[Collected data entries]
#####

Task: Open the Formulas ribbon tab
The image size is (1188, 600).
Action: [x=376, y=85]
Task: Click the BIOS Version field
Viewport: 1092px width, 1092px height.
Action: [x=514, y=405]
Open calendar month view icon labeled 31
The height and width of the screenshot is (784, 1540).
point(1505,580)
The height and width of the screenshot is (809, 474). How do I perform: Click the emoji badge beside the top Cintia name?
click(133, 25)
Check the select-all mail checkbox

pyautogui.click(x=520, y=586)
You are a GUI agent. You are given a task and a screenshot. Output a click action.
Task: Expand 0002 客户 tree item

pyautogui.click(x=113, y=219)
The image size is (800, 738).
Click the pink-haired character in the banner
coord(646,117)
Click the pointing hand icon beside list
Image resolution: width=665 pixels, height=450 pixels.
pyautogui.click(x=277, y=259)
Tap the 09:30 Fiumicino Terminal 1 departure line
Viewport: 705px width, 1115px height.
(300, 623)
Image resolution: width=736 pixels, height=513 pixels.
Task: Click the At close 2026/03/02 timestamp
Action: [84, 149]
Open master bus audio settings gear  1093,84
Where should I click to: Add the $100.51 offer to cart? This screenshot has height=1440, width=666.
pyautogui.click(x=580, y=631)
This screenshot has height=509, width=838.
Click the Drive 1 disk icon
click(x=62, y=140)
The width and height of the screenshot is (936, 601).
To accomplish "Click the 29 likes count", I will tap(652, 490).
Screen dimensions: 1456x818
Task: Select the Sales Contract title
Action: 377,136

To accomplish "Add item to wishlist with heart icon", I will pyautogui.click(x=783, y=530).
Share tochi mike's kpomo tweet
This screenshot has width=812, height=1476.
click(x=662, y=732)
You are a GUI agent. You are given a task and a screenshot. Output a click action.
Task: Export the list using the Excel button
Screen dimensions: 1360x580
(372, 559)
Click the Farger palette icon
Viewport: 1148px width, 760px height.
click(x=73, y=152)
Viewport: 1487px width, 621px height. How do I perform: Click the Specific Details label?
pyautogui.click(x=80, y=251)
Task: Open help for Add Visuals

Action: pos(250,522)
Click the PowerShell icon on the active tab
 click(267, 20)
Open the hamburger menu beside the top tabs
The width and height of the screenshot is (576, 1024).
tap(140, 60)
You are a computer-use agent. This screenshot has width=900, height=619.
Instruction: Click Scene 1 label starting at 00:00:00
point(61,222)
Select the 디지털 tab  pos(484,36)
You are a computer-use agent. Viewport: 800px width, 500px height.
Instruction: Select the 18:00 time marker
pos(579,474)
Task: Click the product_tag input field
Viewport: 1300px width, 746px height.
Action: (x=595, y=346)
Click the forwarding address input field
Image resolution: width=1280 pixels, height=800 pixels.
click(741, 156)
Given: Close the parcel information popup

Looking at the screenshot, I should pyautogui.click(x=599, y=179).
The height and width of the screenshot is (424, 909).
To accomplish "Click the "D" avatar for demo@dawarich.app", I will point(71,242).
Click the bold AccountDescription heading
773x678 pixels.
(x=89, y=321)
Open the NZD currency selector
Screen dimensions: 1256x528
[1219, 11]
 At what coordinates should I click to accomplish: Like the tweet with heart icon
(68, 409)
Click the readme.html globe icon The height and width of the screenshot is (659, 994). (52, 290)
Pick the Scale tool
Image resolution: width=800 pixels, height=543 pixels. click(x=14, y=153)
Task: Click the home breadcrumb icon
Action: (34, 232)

#####

DESCRIPTION OF THE TASK
Would you retype the lines of the data above, from the one holding "Click the readme.html" through its final line, exactly and without adding any other line?

OUTPUT OF THE TASK
Click the readme.html globe icon The height and width of the screenshot is (659, 994). (52, 290)
Pick the Scale tool
Image resolution: width=800 pixels, height=543 pixels. click(x=14, y=153)
Task: Click the home breadcrumb icon
Action: (34, 232)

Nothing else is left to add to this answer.